Flash Art Hungary 2012/5
The Latest Geometry
Gergő Szinyova is a recently graduated young artist, whose work connects to the current international trend of abstraction and reduction: pure basic forms, extreme noises, the aseptic world of an engineer. The majority of his works are acrylic on paper, mostly in two dimensions. This winter, however, he is about to come up with constructions of wooden battens that step out into three-dimensional space. His airbrush-works explore the kinds of traces airbrushes can leave, while his RGB-series is a system of monotonous lines drawn with felt-tip pens, the points of which have been cut. While working, he usually listens to contemporary experimental electronic music. What inspires him most in this sort of music is its relation to abstraction. “I do not hear the term ‘abstract music’ very often, ‘experimental’ is a more common term; however, these two things seem to be related” – he says, commenting on his theory of contemporary music. “If something is experimental, that must be abstract as well somehow.” The recognizable experimental contingency of music appears foremost in his sketching process, while repetition becomes a guiding principle of his formal systems.
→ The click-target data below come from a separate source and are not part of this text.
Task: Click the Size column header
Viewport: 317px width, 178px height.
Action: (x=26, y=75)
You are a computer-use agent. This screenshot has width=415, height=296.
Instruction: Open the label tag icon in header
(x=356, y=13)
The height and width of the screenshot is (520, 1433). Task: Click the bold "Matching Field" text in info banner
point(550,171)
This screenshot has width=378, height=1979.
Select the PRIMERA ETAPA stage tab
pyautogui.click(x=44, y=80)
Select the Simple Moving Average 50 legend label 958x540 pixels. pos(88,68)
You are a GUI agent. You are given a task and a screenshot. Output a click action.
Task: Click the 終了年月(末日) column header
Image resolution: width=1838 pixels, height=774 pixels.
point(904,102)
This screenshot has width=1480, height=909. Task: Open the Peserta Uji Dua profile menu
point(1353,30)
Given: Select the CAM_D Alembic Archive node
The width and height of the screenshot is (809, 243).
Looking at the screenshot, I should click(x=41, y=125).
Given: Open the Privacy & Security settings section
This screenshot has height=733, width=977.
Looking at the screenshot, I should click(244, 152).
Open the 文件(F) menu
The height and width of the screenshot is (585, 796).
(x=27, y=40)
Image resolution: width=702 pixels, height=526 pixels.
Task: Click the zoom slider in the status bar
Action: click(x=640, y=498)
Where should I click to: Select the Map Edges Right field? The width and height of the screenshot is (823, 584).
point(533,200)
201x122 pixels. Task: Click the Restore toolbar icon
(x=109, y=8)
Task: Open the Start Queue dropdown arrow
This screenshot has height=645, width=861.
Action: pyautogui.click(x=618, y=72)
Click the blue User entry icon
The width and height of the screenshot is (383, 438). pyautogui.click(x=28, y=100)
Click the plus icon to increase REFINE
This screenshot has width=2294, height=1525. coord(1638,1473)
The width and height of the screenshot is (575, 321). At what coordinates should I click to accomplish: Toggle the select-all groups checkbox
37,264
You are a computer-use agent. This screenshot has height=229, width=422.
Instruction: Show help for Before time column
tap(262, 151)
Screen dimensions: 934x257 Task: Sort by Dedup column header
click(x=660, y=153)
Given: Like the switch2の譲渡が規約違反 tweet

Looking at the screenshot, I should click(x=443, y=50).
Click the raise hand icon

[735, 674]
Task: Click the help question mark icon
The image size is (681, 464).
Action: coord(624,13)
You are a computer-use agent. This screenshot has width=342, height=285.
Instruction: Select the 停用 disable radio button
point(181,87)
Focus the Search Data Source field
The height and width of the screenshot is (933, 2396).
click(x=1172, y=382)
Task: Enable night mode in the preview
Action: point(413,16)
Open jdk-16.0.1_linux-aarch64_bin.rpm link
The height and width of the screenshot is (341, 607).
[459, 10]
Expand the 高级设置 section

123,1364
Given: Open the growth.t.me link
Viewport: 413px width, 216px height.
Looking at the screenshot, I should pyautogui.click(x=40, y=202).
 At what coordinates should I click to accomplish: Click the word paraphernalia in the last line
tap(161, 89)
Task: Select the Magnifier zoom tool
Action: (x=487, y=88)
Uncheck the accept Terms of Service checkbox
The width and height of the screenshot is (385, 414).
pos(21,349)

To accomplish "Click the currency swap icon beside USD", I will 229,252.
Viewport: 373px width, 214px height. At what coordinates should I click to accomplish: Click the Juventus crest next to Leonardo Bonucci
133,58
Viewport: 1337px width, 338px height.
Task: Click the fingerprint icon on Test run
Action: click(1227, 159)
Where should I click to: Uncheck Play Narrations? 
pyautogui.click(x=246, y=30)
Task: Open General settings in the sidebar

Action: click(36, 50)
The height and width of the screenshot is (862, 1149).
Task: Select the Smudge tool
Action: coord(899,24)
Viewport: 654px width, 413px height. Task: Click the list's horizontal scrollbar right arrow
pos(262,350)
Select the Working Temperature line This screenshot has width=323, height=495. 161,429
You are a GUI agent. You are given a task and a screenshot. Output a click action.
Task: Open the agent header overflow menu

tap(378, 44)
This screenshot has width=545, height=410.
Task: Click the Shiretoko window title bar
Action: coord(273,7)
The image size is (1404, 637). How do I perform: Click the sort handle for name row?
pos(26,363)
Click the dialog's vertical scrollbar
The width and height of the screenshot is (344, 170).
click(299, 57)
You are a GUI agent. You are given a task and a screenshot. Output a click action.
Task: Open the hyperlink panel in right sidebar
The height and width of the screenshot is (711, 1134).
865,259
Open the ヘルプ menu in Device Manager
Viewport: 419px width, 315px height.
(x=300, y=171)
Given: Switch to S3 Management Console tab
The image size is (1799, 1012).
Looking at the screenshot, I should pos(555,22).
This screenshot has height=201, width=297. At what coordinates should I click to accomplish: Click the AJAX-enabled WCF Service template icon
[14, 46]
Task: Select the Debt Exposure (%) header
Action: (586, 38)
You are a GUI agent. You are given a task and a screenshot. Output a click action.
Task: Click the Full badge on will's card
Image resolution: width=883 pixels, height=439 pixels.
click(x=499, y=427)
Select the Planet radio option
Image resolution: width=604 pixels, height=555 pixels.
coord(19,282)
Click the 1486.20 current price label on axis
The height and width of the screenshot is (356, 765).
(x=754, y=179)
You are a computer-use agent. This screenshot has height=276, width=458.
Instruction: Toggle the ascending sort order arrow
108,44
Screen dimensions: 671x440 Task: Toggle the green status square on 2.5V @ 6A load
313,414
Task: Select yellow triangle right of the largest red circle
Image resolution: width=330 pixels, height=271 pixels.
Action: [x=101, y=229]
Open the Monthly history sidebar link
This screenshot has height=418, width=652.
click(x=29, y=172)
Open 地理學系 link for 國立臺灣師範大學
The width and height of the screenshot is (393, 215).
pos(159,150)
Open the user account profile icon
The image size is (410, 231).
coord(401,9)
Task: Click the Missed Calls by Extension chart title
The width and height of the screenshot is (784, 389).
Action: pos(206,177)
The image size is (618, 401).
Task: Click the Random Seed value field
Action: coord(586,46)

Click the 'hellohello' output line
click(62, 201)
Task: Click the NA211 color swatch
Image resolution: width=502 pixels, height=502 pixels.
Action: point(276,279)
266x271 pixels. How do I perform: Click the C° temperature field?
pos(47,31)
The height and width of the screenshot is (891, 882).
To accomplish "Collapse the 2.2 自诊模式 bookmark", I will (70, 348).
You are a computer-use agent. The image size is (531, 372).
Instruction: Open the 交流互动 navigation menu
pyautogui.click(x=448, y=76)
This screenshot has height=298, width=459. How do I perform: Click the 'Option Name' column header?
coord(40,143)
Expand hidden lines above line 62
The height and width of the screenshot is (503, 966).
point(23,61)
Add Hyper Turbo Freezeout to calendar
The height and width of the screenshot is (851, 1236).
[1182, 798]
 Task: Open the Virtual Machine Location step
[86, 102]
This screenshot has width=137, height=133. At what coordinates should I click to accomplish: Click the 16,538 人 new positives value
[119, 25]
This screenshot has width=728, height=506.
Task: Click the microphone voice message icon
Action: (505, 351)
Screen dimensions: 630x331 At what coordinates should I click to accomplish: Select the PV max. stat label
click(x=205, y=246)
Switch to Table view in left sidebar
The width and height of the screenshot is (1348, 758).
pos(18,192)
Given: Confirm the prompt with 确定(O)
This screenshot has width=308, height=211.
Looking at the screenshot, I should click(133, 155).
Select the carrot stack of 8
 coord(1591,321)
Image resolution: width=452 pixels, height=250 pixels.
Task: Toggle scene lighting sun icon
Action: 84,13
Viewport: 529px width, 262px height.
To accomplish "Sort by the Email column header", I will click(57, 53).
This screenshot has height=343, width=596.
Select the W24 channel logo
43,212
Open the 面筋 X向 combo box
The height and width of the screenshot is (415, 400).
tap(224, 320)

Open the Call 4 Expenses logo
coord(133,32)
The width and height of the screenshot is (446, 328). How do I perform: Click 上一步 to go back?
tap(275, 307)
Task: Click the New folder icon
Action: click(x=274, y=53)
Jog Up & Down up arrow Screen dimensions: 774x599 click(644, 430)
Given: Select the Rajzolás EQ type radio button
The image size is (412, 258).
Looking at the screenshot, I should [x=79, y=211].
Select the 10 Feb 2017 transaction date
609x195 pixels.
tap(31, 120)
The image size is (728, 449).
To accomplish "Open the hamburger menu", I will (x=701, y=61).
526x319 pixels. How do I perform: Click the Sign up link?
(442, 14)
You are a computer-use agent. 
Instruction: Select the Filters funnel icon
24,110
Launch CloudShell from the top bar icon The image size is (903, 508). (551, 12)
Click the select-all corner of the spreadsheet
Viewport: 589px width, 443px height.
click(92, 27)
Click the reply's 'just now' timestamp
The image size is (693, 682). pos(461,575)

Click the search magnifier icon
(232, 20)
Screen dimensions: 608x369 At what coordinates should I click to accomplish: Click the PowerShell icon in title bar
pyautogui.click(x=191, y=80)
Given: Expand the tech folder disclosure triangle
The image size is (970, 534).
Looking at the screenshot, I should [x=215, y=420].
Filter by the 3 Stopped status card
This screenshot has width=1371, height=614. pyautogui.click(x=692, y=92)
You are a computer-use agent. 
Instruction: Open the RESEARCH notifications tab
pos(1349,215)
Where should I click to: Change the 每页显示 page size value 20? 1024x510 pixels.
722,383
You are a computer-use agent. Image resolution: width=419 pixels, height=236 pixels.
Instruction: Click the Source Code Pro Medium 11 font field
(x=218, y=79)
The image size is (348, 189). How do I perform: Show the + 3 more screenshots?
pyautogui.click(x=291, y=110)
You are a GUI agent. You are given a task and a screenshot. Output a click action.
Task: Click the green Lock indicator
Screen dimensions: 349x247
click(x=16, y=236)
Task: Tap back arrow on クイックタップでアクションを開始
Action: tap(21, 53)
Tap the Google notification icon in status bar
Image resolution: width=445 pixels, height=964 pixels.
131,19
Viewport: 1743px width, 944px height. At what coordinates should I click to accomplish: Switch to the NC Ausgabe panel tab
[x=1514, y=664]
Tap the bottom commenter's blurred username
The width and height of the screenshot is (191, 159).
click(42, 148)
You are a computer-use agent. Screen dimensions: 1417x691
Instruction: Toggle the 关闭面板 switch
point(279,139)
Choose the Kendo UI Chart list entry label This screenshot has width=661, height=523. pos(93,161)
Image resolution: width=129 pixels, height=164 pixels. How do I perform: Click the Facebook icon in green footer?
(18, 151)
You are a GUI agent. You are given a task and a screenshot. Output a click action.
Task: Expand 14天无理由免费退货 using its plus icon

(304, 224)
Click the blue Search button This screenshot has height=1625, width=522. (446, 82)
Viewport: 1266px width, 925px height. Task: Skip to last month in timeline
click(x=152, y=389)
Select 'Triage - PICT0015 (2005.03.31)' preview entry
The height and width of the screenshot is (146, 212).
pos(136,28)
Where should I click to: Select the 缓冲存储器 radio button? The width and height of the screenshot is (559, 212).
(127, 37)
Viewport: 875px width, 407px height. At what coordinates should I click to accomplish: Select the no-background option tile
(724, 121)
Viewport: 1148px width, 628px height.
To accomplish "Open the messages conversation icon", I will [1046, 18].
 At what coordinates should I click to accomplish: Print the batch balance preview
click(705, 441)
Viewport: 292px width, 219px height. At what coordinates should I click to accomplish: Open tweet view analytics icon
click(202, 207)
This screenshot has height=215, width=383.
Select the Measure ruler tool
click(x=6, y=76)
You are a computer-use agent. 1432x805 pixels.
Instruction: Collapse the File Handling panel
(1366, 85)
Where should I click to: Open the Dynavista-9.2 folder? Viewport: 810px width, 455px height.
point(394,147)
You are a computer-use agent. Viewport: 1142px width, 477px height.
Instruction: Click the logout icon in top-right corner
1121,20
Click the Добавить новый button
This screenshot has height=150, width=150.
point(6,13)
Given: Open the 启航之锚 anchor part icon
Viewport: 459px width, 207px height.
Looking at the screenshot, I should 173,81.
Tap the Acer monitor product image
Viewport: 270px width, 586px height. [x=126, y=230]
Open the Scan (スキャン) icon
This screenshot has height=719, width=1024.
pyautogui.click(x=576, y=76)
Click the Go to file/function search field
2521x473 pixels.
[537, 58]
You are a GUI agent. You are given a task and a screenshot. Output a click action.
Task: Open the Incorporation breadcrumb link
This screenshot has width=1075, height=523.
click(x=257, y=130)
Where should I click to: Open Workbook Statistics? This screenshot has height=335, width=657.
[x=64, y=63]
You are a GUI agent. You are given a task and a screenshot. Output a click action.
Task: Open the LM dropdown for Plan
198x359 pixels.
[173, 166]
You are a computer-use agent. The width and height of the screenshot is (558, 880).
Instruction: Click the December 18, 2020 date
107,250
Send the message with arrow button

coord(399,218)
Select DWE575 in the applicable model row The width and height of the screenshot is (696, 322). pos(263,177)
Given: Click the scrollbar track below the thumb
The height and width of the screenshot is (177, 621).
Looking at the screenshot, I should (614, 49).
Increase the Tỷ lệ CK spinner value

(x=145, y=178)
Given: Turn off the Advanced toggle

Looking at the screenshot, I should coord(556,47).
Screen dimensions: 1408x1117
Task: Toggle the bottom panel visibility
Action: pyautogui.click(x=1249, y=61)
This is well illustrated by his striped works employing red, green and blue felt-tip pens. According to Szinyova, “the RGB-series is the result of an interesting experiment. From my set of colour pens, I always used only the black one, so finally I ended up with all these red, green and blue ones. I kept drawing lines with them with great vigour, but they still wouldn’t run out. In the background there is loud experimental contemporary electronic music, and I draw these lines in a static way, following the rhythm, repetitively, acting like the recurring beats of the music.”
With his colour works, Szinyova replaces this passionate attitude by a methodical approach. He measures each and every colour-streak, constitutive of the structure of the work, to the millimetre; then he covers and paints each field with a roller. This kind of universal and academic geometrism is unique in Hungary. This geometric approach is present in Hungary like a sinusoidal wave: it disappears from time to time so as to reappear again, out of nothing, with new representatives. Szinyova’s work connects mainly to abstract tendencies overseas and in Western Europe, more specifically to the “new abstraction” practiced in Denmark, France and Switzerland. These works that are built according to the pattern of an algorithm (repetition, variation, combination), and are made of all sorts of materials (glass, textile, adhesive tape) are purely self-referential, without any thematic content. Bastien Aubry and Dimitri Broquard, Jeff Depner or Tauba Auerbach are among those numerous artists who apply a grammar of pure forms, surfaces, colours, materials and patterns, independent of time and place, without story or emotions.
“I express my respect for the pioneering artists who worked in the same genre by trying not to plagiarize them, by not repeating the same.” The very same idea is expressed by the title of his 2011 publication that also includes graphic constructions and photos: his project The past doesn’t have to control your future shows his abstract drawings inspired by the geometrical forms of the frames of advertising billboards left on the rooftops of apartment blocks in Budapest.
His systematic zeal also shows in the way he regulates himself and defines his own limits: “I have set three basic rules of painting that I always keep to: two dimensions, avoiding spatiality, plane-like surfaces.” These works – which are built of colourful, geometric elements, and lack meaning or function – may have several interpretations; Szinyova, however, leaves that completely to the viewer. He does not even try to associate additional meaning with his works by the use of titles, as he regards these works as objects without any specific meaning. No descriptive title would befit these works, but only a special code-language. As Szinyova reveals, “the titles are only abbreviations. The letters stand for the technique employed, while the numbers indicate the date when the picture was finished: day, month and year… There is no point in giving titles. These abbreviations may also be interpreted as codes. They are simply signs that facilitate the identification of the works.”